Format the lines from the one containing "Given: Open nicoledavis1695" through the one containing "will pyautogui.click(x=208, y=767).", inclusive, as a JSON list of strings with one string per line and blank lines omitted.

## [PROVIDED DATA]

____________________

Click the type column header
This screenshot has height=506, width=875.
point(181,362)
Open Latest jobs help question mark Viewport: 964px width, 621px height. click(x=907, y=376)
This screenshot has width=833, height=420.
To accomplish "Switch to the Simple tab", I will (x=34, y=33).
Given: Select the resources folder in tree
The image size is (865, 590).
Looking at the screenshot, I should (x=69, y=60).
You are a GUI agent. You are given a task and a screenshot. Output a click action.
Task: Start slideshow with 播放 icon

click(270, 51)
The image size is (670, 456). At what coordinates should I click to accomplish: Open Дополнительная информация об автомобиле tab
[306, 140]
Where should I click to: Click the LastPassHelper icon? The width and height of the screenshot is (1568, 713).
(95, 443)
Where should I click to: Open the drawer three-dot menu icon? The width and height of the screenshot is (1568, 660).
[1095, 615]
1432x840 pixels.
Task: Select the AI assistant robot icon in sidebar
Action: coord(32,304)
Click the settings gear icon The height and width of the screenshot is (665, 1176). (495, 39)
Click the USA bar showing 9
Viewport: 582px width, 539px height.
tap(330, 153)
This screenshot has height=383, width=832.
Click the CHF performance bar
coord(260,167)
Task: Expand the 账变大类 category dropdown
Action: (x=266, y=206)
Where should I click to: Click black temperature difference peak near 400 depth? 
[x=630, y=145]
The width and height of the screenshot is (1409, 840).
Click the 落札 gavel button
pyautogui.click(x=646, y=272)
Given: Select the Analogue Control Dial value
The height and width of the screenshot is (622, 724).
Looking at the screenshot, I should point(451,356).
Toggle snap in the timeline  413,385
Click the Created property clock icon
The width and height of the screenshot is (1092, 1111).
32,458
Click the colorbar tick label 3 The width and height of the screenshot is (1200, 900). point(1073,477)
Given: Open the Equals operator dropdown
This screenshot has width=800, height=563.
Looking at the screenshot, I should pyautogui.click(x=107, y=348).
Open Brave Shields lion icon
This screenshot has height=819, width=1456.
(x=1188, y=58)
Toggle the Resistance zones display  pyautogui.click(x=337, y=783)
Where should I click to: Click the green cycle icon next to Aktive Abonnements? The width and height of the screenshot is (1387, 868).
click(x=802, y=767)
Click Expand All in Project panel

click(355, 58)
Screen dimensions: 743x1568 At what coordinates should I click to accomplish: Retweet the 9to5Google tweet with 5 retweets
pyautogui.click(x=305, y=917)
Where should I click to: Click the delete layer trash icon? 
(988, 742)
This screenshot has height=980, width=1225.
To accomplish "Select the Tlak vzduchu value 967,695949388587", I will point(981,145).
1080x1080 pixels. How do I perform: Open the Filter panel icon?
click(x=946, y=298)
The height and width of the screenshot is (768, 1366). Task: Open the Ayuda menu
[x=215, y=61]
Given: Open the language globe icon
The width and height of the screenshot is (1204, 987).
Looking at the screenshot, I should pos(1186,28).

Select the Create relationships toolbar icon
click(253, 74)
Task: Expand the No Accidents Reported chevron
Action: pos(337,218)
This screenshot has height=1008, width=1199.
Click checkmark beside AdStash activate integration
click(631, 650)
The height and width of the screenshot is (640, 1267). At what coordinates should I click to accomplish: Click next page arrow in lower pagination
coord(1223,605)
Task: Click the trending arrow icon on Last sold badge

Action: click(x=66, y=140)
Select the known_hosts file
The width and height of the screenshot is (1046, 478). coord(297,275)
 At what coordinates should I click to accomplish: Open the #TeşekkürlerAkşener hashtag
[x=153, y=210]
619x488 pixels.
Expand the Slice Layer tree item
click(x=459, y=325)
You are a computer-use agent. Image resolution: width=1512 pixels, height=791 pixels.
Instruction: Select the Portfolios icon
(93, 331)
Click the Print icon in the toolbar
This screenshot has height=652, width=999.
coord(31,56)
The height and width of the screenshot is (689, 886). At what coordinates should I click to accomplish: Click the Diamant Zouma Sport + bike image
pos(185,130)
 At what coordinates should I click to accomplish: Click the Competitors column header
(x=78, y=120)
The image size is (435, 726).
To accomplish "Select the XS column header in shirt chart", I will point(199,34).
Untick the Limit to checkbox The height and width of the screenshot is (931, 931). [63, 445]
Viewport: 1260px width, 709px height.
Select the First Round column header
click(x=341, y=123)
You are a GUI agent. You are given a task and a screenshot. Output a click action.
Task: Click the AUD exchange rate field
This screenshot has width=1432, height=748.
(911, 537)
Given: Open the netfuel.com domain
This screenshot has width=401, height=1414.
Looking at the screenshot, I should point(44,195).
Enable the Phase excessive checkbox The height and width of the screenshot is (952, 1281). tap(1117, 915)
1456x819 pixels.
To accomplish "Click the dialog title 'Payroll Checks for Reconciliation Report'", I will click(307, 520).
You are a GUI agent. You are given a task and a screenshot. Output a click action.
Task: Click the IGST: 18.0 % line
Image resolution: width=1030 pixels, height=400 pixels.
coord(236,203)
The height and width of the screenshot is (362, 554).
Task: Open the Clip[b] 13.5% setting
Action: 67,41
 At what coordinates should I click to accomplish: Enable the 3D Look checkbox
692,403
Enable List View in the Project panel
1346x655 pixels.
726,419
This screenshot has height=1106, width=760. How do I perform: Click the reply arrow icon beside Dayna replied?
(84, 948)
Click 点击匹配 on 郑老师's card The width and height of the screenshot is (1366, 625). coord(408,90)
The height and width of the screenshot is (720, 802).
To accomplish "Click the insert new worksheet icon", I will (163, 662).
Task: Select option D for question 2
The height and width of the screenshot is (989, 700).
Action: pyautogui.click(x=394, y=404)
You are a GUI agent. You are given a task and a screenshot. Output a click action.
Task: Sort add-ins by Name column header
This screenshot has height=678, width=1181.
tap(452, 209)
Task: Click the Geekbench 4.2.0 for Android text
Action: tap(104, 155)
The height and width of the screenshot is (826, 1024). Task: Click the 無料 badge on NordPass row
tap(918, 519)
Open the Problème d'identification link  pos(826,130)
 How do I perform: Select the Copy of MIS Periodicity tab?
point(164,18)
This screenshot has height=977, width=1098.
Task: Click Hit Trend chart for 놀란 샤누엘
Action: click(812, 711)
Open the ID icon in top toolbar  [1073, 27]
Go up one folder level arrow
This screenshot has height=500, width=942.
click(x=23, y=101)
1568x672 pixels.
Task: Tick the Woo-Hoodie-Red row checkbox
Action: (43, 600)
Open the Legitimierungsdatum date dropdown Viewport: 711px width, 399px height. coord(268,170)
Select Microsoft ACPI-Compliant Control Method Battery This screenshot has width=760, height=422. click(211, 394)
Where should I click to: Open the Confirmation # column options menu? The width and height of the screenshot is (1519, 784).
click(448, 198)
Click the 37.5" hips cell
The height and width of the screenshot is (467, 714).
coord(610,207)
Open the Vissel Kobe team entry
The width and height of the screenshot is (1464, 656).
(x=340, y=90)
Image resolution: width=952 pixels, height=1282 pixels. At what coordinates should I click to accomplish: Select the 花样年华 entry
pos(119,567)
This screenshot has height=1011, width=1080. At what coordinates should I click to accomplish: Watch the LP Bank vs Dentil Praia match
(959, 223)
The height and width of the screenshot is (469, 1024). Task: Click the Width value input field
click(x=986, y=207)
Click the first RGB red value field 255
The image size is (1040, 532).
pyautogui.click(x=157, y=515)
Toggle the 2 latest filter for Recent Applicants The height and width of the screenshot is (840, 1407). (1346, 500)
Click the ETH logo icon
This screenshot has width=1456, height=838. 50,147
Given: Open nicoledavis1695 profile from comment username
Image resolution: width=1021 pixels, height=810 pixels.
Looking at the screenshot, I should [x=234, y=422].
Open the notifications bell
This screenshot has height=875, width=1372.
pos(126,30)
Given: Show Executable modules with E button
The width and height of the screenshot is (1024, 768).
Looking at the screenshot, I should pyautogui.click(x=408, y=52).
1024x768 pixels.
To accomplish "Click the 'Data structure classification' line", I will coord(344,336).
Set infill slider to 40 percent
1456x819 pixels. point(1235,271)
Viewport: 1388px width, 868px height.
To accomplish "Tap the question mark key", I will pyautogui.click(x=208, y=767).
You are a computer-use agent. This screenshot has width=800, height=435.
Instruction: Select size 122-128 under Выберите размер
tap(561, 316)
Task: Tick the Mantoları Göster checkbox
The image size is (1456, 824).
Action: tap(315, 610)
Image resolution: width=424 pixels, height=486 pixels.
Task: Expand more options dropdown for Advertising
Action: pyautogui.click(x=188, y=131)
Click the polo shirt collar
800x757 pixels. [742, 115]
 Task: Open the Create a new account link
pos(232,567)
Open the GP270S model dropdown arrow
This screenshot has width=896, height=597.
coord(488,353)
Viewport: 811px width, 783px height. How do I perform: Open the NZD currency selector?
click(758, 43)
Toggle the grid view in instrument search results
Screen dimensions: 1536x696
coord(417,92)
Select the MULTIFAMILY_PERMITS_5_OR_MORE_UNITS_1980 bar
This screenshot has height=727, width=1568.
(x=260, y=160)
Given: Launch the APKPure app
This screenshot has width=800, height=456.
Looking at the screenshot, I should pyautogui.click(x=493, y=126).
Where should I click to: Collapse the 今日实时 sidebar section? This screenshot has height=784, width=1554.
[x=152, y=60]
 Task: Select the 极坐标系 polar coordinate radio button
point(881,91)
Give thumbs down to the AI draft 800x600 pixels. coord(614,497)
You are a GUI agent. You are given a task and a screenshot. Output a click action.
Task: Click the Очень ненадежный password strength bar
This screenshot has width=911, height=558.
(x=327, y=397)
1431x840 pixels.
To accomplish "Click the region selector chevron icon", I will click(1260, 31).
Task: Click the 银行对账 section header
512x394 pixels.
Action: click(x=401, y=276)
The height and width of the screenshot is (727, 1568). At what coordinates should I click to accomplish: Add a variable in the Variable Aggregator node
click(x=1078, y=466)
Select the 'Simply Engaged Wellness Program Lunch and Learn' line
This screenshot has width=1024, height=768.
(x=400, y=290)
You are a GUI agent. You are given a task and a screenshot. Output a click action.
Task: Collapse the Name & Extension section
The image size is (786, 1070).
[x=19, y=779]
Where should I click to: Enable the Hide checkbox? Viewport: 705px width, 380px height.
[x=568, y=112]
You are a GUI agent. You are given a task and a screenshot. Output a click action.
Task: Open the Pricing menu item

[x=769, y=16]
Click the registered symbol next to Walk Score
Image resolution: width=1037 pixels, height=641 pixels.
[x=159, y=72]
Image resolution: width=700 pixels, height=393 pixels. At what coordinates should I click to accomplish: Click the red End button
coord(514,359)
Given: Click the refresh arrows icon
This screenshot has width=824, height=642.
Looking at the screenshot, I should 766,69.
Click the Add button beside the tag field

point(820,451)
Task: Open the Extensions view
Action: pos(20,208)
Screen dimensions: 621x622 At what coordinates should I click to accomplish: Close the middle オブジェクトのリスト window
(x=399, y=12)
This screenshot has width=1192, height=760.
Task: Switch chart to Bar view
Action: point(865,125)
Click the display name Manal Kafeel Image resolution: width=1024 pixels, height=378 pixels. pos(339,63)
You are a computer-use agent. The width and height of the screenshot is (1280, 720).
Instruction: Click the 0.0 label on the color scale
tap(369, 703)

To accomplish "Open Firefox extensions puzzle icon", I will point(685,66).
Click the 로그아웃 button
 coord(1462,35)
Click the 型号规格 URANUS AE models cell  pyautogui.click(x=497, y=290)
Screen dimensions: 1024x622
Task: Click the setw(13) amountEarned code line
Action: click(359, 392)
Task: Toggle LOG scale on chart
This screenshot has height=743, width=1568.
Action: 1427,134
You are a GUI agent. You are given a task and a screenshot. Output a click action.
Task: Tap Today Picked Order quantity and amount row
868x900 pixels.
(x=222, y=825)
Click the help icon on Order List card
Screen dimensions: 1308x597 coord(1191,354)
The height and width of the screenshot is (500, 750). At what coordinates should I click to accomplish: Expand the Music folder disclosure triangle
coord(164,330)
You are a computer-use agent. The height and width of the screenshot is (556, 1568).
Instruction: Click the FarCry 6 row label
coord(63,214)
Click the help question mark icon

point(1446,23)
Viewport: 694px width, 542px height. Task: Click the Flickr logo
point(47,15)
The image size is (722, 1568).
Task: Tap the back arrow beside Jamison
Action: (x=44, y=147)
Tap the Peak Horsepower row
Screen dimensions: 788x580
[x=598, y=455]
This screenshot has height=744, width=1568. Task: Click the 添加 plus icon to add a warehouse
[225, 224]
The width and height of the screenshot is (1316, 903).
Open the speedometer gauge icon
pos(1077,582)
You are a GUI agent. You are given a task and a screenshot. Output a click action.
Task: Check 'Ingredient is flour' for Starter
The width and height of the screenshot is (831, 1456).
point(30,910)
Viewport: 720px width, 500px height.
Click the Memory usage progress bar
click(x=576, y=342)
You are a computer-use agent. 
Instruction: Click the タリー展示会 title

____________________

## [SOLUTION TO THE EXERCISE]
[
  "Given: Open nicoledavis1695 profile from comment username",
  "Image resolution: width=1021 pixels, height=810 pixels.",
  "Looking at the screenshot, I should [x=234, y=422].",
  "Open the notifications bell",
  "This screenshot has height=875, width=1372.",
  "pos(126,30)",
  "Given: Show Executable modules with E button",
  "The width and height of the screenshot is (1024, 768).",
  "Looking at the screenshot, I should pyautogui.click(x=408, y=52).",
  "1024x768 pixels.",
  "To accomplish \"Click the 'Data structure classification' line\", I will coord(344,336).",
  "Set infill slider to 40 percent",
  "1456x819 pixels. point(1235,271)",
  "Viewport: 1388px width, 868px height.",
  "To accomplish \"Tap the question mark key\", I will pyautogui.click(x=208, y=767)."
]